A bordo del mar es altísima poesía que emociona.
Una escritura sencilla e inconfundible con su propia música que es la voz del
poeta.
Versos pausados que no se
aceleran, una versión irreal con una veracidad tan auténtica que sacude
constantemente, y el que lee vislumbra destellos de insistente sensualidad
inconclusa que te asalta y te conmueve.
Estos poemas tienen ese
atractivo deliberado de lo que se interrumpe en el tiempo, sencillamente, no
debe concluir como le ocurre a las incesantes olas del mar que golpean la
orilla. El lector intuye lo que falta, lo completa y se deja seducir porque es
arte y nos acerca a nosotros mismos.
José Antonio Fernández posee un
elegantísimo control de las palabras, de la propia construcción del amor y del
mar. He aquí tal vez la base del misterio: ¿Interpreta el mar el papel de la
amada?
Son innumerables las alusiones
al mar no sólo como una construcción simbólica sino que responde a una
necesidad interna de colocarse uno frente al otro, como planeando un cambio,
pero nada cambia, todo permanece inalterable y legítimo.
El amor echa raíces al lado del
mar, del que se nutre. ¿Acaso no comparten las mismas letras? No sólo es
nombrado, sino que lo interioriza y lo plasma en bellísimos versos.

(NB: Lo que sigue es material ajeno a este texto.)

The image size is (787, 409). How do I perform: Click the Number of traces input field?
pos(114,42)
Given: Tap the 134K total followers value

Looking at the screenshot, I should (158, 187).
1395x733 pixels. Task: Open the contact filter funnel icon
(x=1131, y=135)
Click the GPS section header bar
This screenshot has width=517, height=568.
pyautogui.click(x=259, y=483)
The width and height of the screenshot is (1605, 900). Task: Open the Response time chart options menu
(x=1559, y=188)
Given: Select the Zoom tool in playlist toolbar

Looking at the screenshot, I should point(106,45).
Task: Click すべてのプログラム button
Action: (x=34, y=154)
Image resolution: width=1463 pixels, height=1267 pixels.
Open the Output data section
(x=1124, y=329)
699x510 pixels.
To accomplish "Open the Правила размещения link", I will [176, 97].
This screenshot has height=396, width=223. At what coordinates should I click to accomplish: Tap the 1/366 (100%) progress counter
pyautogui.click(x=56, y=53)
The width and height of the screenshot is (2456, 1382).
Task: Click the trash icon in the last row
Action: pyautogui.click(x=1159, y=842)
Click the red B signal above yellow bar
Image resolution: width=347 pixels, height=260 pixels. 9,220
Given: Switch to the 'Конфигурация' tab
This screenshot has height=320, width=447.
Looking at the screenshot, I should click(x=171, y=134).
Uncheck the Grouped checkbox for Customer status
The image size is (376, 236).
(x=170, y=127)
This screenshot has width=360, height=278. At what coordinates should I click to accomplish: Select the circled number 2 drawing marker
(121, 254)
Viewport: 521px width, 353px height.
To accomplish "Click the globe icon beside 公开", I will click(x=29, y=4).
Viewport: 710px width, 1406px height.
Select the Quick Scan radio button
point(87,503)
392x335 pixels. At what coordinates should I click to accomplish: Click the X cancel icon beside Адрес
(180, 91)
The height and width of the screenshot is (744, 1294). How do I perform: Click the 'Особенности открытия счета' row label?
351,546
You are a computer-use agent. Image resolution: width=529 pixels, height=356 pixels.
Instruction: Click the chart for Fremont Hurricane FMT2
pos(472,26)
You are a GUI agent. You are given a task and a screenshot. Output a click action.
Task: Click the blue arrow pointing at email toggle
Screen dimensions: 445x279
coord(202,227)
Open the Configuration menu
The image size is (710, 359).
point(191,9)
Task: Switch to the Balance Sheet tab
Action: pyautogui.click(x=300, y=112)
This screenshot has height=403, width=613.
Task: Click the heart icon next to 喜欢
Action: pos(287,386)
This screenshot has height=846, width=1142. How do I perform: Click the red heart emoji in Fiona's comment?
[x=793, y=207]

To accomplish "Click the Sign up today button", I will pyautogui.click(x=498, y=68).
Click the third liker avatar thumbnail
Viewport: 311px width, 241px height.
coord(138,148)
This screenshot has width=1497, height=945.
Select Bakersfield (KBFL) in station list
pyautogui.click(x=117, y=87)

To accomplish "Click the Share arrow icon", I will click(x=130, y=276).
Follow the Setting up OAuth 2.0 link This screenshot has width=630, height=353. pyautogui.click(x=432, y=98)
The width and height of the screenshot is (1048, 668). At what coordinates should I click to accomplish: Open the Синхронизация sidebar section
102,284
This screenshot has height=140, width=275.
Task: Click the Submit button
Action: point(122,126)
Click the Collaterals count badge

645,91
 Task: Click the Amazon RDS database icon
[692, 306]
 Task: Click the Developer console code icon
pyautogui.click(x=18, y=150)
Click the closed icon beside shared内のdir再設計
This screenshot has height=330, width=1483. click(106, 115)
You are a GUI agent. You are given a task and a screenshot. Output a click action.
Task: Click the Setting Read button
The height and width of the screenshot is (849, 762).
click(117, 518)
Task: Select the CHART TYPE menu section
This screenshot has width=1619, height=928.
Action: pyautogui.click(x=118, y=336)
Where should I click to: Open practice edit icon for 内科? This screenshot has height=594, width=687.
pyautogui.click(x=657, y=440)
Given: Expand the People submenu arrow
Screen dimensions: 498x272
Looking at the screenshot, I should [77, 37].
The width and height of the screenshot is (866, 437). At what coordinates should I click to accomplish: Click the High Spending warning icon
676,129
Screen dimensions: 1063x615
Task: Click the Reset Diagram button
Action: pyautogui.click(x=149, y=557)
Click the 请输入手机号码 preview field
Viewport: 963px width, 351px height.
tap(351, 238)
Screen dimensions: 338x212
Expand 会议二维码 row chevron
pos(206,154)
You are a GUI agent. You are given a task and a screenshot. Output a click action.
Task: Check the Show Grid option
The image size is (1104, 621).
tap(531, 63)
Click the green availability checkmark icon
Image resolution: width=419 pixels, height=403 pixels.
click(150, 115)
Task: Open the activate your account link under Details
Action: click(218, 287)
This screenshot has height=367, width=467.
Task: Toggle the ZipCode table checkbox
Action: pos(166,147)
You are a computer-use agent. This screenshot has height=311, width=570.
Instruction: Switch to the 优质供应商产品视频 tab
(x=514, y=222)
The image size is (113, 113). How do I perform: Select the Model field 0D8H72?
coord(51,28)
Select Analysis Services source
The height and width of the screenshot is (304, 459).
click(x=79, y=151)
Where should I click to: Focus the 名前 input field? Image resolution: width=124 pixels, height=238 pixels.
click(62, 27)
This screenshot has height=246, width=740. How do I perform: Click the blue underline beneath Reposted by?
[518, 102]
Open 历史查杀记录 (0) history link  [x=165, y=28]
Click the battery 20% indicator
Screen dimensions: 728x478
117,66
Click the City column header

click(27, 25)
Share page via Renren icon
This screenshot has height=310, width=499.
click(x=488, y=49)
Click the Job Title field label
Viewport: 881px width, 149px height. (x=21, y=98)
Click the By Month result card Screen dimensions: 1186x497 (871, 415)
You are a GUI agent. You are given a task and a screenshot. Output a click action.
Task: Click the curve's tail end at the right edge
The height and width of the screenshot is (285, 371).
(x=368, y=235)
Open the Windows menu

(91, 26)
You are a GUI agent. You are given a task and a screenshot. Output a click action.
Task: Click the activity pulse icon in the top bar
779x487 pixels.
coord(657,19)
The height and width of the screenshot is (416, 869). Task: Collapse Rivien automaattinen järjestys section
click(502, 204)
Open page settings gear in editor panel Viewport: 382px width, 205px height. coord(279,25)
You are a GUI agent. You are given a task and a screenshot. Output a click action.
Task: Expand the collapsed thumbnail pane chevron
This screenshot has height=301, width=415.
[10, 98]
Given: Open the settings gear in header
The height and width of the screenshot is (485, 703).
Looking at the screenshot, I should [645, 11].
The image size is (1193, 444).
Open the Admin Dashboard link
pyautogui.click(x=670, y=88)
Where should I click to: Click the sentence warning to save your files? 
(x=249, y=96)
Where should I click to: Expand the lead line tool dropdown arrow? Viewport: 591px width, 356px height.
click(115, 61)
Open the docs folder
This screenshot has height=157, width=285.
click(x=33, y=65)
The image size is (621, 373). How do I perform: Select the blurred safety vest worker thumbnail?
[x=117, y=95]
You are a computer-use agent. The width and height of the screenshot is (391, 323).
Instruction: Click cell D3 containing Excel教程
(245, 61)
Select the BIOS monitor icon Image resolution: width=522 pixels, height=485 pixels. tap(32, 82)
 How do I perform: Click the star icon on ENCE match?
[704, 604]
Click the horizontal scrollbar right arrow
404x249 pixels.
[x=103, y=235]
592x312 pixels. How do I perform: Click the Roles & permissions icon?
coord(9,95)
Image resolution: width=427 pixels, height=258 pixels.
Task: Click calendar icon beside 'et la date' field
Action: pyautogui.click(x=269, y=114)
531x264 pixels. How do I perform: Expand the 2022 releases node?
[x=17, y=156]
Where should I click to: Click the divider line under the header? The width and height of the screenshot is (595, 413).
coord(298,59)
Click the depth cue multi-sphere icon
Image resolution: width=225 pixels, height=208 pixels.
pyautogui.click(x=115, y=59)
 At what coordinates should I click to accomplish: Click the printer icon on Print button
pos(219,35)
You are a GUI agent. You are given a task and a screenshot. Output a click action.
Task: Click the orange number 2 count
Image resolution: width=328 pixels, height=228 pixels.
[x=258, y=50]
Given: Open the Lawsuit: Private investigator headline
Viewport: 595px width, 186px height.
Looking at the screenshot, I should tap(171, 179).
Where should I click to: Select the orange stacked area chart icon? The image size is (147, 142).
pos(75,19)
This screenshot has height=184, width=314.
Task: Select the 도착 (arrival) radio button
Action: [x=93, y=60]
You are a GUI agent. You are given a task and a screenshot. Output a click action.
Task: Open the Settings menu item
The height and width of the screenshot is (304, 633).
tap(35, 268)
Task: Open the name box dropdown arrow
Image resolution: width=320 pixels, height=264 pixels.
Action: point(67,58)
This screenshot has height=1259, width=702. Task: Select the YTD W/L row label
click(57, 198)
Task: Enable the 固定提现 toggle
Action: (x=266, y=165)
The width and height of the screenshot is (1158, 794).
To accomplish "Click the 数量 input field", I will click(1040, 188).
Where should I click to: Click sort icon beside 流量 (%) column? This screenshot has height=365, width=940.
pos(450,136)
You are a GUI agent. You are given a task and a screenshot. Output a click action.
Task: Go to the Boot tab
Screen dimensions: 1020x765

El mar es objeto central de
culto, se convierte en el testigo con una relación tan estrecha con el autor
que están puramente entrelazados. No es la herida, es el remedio. Versos que
respiran en la orilla como el que no sabe nadar, pero aún así se embarca.
A veces sueño
A veces sueño contigo,
y esas noches no son noches de
ceniza,
ni enredan sus dedos rotos
en la esfera de un reloj nuevo
de arena
todas aquellas mentiras
como ensombrecen la luna
con sólo darme la vuelta.
A veces sueño contigo
y estoy a tu lado, y tú a veces
estás conmigo, y esas tardes
brilla la luna en el cielo
como rumores de trigo abanicando
el horizonte, a la vez
que hilvanamos poemas sueltos
sin abrir ni tú ni yo apenas la
boca.
Y hay veces en que por no soñar,
ni existimos.
Son noches de versos sin medida
donde el crepúsculo se confunde
sigilosamente
con los silbidos de las olas
sin darles siquiera sentido.
Son atardeceres ni tuyos ni míos
donde algunos días aparece de
repente
junto a la orilla
un niño vestido de nardos
y que sonríe mientras señala a
Venus
y sentencia
que se trata sin más de un
planeta.
Son noches en blanco,
no tuyas ni mías,
donde sencillamente
nadie obedece
a la arena cristalina
que besan las aguas en su
esencia
ni la luna intima con el mar en
el horizonte.
Son sencillamente noches de
ciencia.
Mi enhorabuena por este bellísimo poemario.